■ **Aim**: Starting with the line that contains "You are a computer-use agent. This" and continuing through the line that contains "click(x=220, y=383)", render those lines of the records below as a numbered list, omitting any blank lines.

--

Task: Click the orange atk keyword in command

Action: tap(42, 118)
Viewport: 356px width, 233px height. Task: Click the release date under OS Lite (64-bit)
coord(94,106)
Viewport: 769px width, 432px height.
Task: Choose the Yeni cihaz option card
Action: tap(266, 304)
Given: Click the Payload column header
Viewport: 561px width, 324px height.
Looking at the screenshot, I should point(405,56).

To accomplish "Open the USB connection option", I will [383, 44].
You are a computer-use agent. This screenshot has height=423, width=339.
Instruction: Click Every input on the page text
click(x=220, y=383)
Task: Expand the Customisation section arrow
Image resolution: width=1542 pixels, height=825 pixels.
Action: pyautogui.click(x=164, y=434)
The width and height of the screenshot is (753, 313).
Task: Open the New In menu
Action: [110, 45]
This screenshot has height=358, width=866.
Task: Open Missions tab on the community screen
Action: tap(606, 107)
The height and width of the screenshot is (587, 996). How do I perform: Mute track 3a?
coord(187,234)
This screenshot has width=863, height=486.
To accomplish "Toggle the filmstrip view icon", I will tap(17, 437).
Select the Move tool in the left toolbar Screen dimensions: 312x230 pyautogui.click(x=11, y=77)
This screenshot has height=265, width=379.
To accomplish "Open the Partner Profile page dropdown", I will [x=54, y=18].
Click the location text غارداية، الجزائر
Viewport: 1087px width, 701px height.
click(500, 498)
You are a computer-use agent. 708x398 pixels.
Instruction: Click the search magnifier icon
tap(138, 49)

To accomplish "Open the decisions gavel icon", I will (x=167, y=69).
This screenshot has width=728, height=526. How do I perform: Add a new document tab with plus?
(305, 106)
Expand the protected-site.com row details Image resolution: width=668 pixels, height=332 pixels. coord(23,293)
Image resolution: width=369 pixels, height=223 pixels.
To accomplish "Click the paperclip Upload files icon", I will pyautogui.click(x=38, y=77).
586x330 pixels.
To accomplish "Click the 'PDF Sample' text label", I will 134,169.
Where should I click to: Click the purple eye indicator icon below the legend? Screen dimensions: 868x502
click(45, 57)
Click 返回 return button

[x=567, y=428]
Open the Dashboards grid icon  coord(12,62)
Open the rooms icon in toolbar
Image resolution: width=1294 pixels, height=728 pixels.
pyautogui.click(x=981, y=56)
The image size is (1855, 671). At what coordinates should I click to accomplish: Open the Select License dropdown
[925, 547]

--

■ **Exercise response**:
1. You are a computer-use agent. This screenshot has height=423, width=339.
2. Instruction: Click Every input on the page text
3. click(x=220, y=383)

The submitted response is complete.